Contrast the sale of Air New Zealand after deregulation here with Paul Keating’s ruthless exclusion of Air New Zealand from Australia in 1994 to keep Qantas’s 1995 sale price up. The politicians here also chose the wrong buyer for Air New Zealand, to our cost.

But that is the past. Any future sales, even by a National-led government, are likely to be much more careful. The lasting issue in Anderton’s triumph of the past few months is what it will mean for policy for the rest of this government’s time.

Clark’s “correction” line was predicated on not reverting to pre-1984 heavy regulation and involvement in the economy. Commerce Minister Paul Swain insists his programme is nearing completion and has been to correct what Labour identified pre-election as market failures. Pete Hodgson resisted calls for price controls during the winter power crisis (though his re-regulation of the industry does give him sweeping backstop powers).
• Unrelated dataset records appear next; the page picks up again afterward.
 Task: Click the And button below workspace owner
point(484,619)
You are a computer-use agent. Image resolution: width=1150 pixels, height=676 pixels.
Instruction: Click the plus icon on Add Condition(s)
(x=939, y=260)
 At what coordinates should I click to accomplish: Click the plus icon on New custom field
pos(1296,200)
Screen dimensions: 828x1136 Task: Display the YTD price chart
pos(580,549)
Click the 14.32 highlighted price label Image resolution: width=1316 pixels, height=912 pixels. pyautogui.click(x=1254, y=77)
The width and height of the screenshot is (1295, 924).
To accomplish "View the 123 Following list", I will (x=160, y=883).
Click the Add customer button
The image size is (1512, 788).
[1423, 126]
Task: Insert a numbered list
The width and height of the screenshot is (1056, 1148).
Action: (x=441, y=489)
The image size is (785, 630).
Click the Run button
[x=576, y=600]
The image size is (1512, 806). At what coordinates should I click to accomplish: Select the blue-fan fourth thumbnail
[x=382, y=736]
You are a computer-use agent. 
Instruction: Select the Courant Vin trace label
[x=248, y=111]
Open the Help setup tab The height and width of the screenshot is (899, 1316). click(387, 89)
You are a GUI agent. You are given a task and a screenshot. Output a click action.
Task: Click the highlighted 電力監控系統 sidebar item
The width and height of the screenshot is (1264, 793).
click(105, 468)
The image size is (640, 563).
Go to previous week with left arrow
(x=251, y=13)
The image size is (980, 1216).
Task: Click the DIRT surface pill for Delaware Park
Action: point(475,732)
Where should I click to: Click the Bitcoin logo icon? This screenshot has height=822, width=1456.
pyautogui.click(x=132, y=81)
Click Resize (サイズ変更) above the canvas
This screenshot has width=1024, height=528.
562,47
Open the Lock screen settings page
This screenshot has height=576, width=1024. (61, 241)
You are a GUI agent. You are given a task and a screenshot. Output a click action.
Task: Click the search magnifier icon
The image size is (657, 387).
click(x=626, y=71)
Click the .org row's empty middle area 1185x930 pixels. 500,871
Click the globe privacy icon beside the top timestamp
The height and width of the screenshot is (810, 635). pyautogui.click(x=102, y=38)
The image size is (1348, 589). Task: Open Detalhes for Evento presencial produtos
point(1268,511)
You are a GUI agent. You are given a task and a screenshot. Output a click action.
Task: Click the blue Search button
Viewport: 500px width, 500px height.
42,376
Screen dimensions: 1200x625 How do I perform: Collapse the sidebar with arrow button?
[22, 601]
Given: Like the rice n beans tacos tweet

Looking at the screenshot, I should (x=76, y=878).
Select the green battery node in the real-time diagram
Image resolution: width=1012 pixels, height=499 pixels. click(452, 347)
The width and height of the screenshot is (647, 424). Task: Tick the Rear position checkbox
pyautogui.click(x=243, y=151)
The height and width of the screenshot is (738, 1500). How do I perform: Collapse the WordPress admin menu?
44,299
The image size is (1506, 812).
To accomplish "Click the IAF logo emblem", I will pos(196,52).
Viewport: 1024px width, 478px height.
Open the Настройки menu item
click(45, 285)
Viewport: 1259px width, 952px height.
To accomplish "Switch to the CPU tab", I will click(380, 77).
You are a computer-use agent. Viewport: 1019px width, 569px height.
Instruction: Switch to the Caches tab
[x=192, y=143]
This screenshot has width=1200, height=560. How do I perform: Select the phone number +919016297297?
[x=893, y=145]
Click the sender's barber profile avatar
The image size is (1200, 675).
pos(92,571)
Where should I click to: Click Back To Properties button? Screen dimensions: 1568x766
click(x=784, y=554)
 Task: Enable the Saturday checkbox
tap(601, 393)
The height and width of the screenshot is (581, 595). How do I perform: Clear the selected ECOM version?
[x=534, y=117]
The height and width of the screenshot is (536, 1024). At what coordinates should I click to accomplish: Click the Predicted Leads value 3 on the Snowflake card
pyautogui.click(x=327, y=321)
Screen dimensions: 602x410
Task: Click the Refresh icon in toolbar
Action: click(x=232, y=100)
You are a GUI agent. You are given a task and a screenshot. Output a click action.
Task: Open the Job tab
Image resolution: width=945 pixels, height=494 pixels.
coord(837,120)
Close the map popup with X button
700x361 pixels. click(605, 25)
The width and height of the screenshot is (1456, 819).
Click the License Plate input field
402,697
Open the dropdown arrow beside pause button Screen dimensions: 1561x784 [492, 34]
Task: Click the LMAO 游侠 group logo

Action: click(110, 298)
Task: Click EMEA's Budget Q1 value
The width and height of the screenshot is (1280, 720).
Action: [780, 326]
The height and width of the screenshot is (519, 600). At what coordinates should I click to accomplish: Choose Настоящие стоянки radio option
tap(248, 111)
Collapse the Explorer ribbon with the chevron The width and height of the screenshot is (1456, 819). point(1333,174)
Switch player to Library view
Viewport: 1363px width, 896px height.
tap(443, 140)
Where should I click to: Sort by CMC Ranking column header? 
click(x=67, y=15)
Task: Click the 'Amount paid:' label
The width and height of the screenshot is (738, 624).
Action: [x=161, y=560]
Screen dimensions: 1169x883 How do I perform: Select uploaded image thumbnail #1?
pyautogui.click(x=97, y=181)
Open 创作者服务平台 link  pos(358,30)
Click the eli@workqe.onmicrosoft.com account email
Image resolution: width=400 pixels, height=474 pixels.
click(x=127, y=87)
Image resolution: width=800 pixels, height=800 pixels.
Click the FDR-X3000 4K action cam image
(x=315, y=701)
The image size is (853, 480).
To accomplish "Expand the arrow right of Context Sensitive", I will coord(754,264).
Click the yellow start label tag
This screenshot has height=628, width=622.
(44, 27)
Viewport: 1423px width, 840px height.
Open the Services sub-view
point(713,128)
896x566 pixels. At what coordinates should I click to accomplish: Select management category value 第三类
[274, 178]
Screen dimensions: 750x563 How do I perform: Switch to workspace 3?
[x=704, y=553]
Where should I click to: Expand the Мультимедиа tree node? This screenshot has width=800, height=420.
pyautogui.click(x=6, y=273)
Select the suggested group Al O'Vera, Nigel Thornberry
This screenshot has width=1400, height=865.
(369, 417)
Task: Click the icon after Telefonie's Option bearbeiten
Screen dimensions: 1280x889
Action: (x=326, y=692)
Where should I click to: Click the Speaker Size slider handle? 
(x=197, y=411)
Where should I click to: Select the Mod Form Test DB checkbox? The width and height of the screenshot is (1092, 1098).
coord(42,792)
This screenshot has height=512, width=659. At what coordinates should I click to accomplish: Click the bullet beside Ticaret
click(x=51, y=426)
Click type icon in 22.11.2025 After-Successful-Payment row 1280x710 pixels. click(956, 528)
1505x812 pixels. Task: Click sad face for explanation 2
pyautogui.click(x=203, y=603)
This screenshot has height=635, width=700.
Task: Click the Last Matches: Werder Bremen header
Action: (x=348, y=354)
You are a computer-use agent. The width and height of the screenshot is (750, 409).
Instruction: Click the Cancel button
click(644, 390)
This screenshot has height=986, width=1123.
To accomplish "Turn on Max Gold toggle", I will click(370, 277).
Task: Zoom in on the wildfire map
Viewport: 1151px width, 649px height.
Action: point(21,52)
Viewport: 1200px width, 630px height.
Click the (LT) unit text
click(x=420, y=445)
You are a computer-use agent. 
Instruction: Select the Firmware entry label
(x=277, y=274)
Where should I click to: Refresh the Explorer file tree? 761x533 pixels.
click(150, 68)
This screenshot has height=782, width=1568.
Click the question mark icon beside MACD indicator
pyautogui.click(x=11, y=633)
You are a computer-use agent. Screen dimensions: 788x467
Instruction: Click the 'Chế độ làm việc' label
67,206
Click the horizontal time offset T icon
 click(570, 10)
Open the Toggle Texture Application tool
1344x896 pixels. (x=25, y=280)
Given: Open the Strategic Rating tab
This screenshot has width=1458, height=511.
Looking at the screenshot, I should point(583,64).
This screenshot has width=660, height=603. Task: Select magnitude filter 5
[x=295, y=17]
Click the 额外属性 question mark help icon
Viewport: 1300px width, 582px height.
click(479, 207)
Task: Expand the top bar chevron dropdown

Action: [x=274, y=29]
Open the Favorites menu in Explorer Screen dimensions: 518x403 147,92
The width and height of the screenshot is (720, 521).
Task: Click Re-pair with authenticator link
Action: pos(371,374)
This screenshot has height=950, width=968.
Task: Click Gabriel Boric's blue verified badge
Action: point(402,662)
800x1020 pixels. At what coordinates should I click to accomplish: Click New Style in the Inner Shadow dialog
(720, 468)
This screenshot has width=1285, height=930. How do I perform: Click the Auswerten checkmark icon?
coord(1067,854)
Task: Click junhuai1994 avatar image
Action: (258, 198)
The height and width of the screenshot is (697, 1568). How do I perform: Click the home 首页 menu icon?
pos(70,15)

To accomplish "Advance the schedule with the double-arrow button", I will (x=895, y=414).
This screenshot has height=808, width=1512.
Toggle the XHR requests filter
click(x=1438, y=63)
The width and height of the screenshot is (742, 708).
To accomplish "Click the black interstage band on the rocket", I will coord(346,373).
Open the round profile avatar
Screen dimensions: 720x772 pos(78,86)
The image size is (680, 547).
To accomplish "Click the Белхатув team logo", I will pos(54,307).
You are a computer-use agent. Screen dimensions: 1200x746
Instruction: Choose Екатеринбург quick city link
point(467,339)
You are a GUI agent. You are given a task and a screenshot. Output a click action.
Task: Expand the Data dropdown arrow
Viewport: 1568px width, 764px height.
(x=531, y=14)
And, while Anderton relished making us all shareholders in Air New Zealand, Michael Cullen did not and wants another airline in sometime. Cullen also twisted and turned to avoid owning the Post bank Anderton demanded as an Alliance trophy.

But there’s plenty non-commercial swing of the seesaw elsewhere.

Look at appointments to state businesses boards — to reflect the community (or the Labour and Alliance bits of the community), not to bring commercial skills.

Look at the destruction of shareholder value in Television New Zealand.

Look at the re-centralisation of health and education services, at considerable administrative cost in the case of health.

Look at the list of re-regulations by Swain and others: electricity, the sharemarket, takeovers, insider trading, telecommunications, construction, labour laws and ACC, with decisions to come on gas, shipping, airport pricing, environmental and energy controls and genetic modification.

And look at the supercautious policy on genetic modification.

In short, look how unselfconsciously ministers reach for the regulatory solution when an issue arises.

This is a government that protests its determination not to be seduced into old-style Labourism but has convinced itself it can be a little bit pregnant and a little bit more pregnant and little bit more pregnant — and still be a bride to business.